A rapid and accurate HPLC method was employed to determine the phenolic antioxidants. The method was validated prior to analysis in terms of precision, limit of detection, and limit of quantitation, as listed in Table S2 (Supplementary Material). All analytes exhibited excellent linearity, with the coefficients of determination varied above 0.997. The precision of the analytical method was evaluated by relative standard deviations (RSDs) of peak areas. The RSD values for repeatability (intraday precision) and reproducibility (interday precision) were lower than 1.04% and 2.68%, respectively. The limit of detection (LOD) and quantification (LOQ) of the method ranged from 0.1 to 0.9 μg/mL and 0.3 to 2.8 μg/mL, correspondingly.
The qualitative and quantitative results obtained from the chromatographic determination of aloe rind extracts, under the optimum extraction parameters, are presented in Table 5. The aloe rind was found to consist of a wide range of polyphenolic components. As demonstrated in Figure S12, the aloe rind extract is a complex plant matrix, with a variety of phytochemicals. Therefore, the detection of phenolics was performed by spiking the sample with pure individual standards. Among the ten phenolic compounds examined, the chromatographic method successfully detected eight. Myricetin exhibited the highest abundance among the antioxidants present in the aloe rind, surpassing catechin by approximately 70% in terms of concentration. Catechin, gallic acid, rutin, apigenin, quercetin, and epicatechin exhibited significant contributions to the overall phenolic content of the aloe rind, while caffeic acid was found to be present in relatively minor quantities compared to the aforementioned analytes.
In comparison with other studies, significant variations were noted in regard to the type and composition of phenolic compounds [14,15,57]. The variances observed in the phenolic profile are indicative of the impact of several factors, including geographical origin, plant variety, harvest season, soil characteristics, the extraction process, and the analytical method employed. For example, according to Lopez et al., catechin was found to be the most prevalent phenolic compound, followed by sinapic acid, while, according to our findings, sinapic acid could not be detected by HPLC in the optimum extract [14].

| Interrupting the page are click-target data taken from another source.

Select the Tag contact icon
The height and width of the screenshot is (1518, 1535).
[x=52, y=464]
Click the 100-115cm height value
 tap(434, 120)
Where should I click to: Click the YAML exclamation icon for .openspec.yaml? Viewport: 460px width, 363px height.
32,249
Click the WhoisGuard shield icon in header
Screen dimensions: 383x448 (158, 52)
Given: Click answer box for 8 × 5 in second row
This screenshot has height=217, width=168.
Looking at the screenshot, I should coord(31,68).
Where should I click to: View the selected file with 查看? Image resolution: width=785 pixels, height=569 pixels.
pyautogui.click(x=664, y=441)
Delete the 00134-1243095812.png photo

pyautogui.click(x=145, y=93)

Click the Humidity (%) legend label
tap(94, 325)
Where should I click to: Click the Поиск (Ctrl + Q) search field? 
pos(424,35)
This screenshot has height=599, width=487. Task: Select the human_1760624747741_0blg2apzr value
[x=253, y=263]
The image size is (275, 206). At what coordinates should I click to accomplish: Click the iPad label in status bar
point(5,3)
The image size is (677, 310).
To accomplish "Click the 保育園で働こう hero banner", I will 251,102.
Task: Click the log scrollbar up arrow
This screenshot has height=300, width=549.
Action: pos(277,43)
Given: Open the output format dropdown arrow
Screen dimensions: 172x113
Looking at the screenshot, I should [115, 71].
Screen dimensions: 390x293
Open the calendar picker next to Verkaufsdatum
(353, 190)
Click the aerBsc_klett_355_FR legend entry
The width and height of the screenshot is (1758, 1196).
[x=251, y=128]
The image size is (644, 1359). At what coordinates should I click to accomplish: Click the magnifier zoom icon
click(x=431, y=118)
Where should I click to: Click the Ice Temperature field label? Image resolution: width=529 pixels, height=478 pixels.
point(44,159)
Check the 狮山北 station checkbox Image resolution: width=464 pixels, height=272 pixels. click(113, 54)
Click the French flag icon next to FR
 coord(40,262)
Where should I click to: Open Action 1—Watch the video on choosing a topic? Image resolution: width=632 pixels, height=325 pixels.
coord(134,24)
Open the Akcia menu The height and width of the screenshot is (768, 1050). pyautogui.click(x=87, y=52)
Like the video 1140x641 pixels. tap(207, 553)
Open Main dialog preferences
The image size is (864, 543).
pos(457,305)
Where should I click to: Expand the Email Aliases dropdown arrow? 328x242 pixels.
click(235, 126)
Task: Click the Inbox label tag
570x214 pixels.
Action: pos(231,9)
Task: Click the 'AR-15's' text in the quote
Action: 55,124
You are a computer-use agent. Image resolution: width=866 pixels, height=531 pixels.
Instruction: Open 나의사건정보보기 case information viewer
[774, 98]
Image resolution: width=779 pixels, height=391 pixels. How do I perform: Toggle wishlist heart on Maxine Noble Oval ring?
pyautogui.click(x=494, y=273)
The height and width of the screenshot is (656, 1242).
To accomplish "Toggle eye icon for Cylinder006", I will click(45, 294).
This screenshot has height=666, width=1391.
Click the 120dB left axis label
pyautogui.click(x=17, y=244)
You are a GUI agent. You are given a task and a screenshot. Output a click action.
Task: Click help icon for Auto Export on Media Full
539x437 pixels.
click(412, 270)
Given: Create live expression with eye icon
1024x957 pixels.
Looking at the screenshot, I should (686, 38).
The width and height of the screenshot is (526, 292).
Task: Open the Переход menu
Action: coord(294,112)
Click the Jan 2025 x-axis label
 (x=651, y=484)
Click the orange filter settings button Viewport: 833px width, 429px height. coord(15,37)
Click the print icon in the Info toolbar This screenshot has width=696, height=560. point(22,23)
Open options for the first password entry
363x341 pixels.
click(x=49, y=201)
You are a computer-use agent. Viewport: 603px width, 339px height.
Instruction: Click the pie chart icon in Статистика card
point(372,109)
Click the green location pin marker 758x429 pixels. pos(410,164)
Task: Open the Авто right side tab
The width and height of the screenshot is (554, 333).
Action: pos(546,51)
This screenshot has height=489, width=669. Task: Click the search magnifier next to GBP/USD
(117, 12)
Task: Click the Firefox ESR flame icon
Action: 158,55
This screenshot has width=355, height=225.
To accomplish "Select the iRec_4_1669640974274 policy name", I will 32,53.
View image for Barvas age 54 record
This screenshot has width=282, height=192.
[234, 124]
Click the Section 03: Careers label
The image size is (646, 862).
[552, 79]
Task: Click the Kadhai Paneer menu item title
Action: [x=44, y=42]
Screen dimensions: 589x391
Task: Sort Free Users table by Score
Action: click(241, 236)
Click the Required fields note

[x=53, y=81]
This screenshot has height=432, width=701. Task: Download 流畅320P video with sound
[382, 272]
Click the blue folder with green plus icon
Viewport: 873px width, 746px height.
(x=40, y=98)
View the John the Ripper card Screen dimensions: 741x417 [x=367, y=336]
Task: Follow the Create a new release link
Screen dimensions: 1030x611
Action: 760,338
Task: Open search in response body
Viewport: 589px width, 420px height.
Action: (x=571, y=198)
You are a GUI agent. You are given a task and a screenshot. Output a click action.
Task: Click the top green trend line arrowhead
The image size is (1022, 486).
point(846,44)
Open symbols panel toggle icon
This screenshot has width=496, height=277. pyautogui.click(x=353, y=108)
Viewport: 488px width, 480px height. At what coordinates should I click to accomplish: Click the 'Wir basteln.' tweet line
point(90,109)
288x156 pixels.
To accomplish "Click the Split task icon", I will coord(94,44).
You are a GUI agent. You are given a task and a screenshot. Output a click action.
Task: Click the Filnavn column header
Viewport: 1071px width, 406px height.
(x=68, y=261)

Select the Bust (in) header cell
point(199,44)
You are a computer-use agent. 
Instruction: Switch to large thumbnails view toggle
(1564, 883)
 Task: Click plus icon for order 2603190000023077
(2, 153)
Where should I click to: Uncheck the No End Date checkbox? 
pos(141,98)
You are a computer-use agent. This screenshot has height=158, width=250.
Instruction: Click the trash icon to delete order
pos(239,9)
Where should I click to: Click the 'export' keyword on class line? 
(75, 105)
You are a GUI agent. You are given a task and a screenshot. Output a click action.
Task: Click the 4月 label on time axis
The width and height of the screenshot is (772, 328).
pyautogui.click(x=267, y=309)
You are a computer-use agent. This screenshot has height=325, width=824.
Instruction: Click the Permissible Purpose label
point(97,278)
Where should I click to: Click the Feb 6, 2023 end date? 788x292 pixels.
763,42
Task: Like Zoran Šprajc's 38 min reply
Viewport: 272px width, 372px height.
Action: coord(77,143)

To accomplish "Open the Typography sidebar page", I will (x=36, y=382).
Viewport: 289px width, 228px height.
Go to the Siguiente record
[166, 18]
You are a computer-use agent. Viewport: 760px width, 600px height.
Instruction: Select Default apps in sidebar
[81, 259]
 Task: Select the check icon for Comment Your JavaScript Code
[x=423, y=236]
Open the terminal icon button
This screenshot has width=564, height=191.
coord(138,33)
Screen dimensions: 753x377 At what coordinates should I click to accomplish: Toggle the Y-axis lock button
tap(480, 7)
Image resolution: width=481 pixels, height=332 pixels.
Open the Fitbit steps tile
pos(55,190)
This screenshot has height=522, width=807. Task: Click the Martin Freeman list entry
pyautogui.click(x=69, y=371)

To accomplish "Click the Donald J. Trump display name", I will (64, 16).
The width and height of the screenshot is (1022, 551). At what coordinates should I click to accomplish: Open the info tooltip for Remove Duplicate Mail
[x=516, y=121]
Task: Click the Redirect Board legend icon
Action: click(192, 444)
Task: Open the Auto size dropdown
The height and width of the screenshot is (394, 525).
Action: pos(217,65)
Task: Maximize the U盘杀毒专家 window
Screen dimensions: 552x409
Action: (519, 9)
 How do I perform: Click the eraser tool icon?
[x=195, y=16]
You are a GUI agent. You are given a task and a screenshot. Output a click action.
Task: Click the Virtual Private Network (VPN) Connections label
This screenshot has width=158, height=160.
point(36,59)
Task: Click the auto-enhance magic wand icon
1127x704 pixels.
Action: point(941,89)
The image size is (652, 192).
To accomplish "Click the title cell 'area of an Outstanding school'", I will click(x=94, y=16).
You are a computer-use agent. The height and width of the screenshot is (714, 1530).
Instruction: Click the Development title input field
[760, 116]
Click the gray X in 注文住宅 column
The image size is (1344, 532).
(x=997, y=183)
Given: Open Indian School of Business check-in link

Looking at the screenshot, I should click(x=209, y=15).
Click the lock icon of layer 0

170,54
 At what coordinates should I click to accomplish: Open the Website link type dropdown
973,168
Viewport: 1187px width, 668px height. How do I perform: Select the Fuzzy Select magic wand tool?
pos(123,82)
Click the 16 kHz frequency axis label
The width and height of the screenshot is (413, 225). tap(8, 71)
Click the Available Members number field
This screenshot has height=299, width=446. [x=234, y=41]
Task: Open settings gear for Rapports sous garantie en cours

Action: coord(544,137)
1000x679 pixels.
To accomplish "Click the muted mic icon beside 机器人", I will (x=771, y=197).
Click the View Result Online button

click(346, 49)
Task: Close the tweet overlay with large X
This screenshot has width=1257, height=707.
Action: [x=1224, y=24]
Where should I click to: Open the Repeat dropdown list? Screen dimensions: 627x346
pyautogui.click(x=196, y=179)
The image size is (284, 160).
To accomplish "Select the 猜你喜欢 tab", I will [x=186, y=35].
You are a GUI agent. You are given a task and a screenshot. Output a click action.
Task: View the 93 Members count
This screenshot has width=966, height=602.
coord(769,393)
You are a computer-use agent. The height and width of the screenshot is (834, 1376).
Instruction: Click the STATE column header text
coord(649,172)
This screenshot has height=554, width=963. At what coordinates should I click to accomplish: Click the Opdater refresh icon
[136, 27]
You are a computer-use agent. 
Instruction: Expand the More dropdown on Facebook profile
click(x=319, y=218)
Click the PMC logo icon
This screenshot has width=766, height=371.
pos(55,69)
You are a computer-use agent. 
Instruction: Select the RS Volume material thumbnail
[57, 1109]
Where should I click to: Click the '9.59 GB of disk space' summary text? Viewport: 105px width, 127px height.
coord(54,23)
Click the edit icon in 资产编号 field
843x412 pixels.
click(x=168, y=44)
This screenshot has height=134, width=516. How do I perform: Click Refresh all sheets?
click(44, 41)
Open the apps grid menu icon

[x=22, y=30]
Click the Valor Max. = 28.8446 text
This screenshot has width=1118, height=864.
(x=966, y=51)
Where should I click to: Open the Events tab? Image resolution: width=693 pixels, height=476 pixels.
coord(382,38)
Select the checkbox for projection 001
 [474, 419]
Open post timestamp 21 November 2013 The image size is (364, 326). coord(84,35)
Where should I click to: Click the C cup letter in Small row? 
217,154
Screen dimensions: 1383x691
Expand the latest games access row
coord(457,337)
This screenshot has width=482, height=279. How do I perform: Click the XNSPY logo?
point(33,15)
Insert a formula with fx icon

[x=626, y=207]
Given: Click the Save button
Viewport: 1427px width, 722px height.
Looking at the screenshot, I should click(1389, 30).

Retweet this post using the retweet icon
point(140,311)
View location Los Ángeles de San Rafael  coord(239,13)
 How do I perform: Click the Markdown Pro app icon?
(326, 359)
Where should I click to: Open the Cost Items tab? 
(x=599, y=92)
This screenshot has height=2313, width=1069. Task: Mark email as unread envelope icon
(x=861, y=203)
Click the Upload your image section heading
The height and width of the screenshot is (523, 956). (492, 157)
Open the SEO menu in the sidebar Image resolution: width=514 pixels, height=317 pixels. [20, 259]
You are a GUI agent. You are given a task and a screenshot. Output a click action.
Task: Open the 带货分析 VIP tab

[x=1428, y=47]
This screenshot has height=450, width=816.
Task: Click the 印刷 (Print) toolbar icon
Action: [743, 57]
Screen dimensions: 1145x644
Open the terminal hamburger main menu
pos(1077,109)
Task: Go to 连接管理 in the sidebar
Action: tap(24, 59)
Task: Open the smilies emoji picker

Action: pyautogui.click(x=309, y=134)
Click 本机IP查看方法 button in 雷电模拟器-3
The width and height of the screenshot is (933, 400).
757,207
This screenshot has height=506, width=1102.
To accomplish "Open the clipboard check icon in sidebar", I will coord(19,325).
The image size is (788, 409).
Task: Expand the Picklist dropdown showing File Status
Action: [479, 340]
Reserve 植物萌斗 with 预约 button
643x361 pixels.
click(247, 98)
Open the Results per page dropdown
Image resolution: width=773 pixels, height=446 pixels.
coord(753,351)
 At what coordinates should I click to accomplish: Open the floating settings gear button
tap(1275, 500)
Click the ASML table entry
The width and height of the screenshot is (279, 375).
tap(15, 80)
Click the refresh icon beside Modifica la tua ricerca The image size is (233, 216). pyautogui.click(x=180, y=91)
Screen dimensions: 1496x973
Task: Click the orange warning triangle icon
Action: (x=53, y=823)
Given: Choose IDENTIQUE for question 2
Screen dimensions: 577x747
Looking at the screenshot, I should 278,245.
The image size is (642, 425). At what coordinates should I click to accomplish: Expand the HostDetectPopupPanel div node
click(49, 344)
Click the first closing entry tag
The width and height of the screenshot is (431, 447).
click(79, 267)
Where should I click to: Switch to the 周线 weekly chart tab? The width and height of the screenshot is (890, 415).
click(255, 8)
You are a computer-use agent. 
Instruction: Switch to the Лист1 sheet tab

3.4. Recovery of Polyphenols and DESs from Aloe Rind Extracts

The isolation and recovery of extracted compounds from extracts is challenging due to the negligible vapor pressure of DESs [58,59,60]. In recent years, several approaches have been proposed to facilitate the recovery of valuable extracted compounds, including the applications of anti-solvents, macro-porous resins, and supercritical carbon dioxide [61,62,63,64,65,66]. The SPE procedure has proven to be a simple and efficient method for the isolation of phytochemicals from DES extracts [58,59,67]. Therefore, preliminary studies were performed to select the most suitable cartridge for recovering the extracted phenolics and the ChCl-CA, in different fractions, from the optimal aloe rind extracts. Three commercially available SPE sorbents (Maxi-Clean™ C18, Oasis® HLB, Discovery® DPA-6S), known for their favorable retention properties toward polyphenols, were evaluated for their ability to recover and isolate polyphenols and DESs. The recoveries of the polyphenolic compounds under study on different SPE cartridges, along with the standard deviations (SDs), are presented in Figure 3. Discovery® DPA-6S sorbents demonstrated superior recovery ability of the target compounds and were consequently selected as the most suitable cartridges. A polyamide resin cartridge (DPA-6S) is typically employed for the absorption of polar compounds, particularly polyphenols, through hydrogen bonding between the hydroxyl groups of the compounds and the amide groups of the resin [12].
Following the optimization of the SPE method, the procedure was performed utilizing the aloe rind extracts under optimum conditions. The recovery of phenolics was determined to be at satisfactory levels, ranging from 54.3 to 96.1%. The lowest recovery values were observed for epicatechin and myricetin. The obtained DES fraction exhibited a yield of 95.98% ± 2.86. For confirmation purposes, FTIR experiments were conducted. The spectroscopic analysis confirmed a high degree of similarity between the findings and the initial DES (Figure S13, Supplementary Materials). These findings highlight the ability of the DES to be recycled and employed in subsequent extraction cycles.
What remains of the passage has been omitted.